The Lord’s Prayer as Political Manifesto
“This, then, is how you should pray:
“‘Our Father in heaven,
hallowed be your name,
your kingdom come,
your will be done,
on earth as it is in heaven.
Give us today our daily bread.
And forgive us our debts,
as we also have forgiven our debtors.
And lead us not into temptation,
but deliver us from the evil one.’Matthew 6:9-13
Recently a friend posted this question on facebook:
What does it look like when the Kingdom comes “on earth as it is in heaven”?
This is a question Christians often find difficult to answer. In the tradition I hail from (Charismatic/Pentecostal), it usually sends us into speculative reveries about “heaven”, or worse, about bringing the “power” of God into our lives to combat the devil.
But – typical of ancient Jewish rhetorical forms – the question inherently posed is answered by the prayer itself: The “kingdom” (or God’s will) will come “on earth as it is in heaven”:
- When there is daily bread for everyone (v11),
- When the practice of forgiveness routinely breaks the cycle of retribution (v12), and
- When people faithfully do what is right because evil no longer makes sense (v13).
Very simply, Jesus’ prayer evokes a life of goodness for all. Set within the context of a prayer, Jesus names goodness and shows that it springs from an overall posture of reliance upon God.

(Collected data)
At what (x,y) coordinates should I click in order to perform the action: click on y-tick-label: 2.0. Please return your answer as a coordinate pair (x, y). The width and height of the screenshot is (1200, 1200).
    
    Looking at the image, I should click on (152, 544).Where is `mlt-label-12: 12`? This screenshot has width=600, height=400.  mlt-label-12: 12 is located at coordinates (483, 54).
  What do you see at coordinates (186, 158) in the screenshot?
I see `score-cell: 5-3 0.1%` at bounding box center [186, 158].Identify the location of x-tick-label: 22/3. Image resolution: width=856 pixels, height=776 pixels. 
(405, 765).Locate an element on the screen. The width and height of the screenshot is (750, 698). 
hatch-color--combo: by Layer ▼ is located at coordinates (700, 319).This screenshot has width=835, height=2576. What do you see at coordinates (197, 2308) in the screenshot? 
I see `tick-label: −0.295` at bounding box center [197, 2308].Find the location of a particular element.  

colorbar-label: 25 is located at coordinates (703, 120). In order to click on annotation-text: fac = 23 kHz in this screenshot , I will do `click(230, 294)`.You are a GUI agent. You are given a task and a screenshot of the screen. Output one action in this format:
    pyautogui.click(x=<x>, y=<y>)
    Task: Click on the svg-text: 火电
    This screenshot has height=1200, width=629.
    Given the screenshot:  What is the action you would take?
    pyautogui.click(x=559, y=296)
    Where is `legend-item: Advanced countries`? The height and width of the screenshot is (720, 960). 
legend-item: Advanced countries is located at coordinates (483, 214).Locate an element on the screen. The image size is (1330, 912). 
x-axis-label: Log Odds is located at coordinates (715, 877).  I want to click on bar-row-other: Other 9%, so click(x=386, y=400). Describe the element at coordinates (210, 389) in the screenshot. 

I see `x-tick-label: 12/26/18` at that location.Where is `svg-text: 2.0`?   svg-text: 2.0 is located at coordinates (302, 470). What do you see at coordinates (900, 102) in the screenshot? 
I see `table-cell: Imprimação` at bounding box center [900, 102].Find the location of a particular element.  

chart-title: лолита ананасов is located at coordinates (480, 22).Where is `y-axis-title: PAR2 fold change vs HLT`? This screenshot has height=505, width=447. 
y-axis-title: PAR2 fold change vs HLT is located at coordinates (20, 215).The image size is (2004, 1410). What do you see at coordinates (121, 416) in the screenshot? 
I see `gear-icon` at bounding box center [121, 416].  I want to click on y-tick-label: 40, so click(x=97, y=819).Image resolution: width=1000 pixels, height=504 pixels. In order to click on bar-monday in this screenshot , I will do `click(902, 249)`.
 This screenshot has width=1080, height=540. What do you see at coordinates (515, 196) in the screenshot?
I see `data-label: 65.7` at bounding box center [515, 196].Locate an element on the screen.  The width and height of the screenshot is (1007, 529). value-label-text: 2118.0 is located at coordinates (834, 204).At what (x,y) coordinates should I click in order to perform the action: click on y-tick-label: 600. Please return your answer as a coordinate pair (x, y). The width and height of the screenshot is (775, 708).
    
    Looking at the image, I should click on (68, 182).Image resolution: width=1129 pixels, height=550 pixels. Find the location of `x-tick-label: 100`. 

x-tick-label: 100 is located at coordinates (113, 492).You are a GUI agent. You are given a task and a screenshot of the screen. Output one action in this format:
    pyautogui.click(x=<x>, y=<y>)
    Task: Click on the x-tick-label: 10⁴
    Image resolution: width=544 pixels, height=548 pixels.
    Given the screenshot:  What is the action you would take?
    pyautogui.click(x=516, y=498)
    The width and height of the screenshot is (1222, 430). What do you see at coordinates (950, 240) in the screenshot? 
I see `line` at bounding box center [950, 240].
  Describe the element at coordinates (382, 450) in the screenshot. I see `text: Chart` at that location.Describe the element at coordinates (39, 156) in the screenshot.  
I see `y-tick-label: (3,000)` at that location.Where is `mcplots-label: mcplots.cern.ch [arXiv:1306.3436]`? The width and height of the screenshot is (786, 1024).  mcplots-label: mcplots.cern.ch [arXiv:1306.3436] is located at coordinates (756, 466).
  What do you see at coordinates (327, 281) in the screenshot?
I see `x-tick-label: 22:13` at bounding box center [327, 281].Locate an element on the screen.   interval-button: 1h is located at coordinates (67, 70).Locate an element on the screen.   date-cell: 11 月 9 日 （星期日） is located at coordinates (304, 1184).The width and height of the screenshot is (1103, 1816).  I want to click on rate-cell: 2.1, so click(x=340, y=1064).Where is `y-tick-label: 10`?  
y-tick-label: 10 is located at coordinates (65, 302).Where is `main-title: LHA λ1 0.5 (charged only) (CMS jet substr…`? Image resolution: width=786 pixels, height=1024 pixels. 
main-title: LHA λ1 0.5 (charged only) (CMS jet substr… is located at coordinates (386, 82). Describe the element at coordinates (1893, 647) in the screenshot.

(Assignment 1): In the piece on the Lord's Prayer, which Christian tradition does the writer say they come from?
(Assignment 2): Continue the piece on the Lord's Prayer as a political manifesto, picking up after its final sentence.

(Answer box 1): Charismatic/Pentecostal

(Answer box 2):
It helps to know that, like much of what Jesus said, his prayer is an echo of the great eschatological passages in Isaiah like 2:1-5 and 65:17-25. The future hope Jewish prophets spoke of was a redeemed earth, finally free of the evil caused by foolishness and vanity. Look at how Isaiah describes this great end-times hope in Chapter 65:
20 “Never again will there be in it
an infant who lives but a few days,
or an old man who does not live out his years;
the one who dies at a hundred
will be thought a mere child;
the one who fails to reach a hundred
will be considered accursed.
21 They will build houses and dwell in them;
they will plant vineyards and eat their fruit.
22 No longer will they build houses and others live in them,
or plant and others eat.
For as the days of a tree,
so will be the days of my people;
my chosen ones will long enjoy
the work of their hands.
23 They will not labor in vain,
nor will they bear children doomed to misfortune;
for they will be a people blessed by the LORD,
they and their descendants with them.
24 Before they call I will answer;
while they are still speaking I will hear.
25 The wolf and the lamb will feed together,
and the lion will eat straw like the ox,
and dust will be the serpent’s food.
They will neither harm nor destroy
on all my holy mountain,”
says the LORD.
What’s being depicted here is a good life on earth, involving the joy of birth, the blessing of a long life, the dignity of work, the pleasure of eating, and the love of family and community. We see true peace, in the Jewish sense of shalom; completeness.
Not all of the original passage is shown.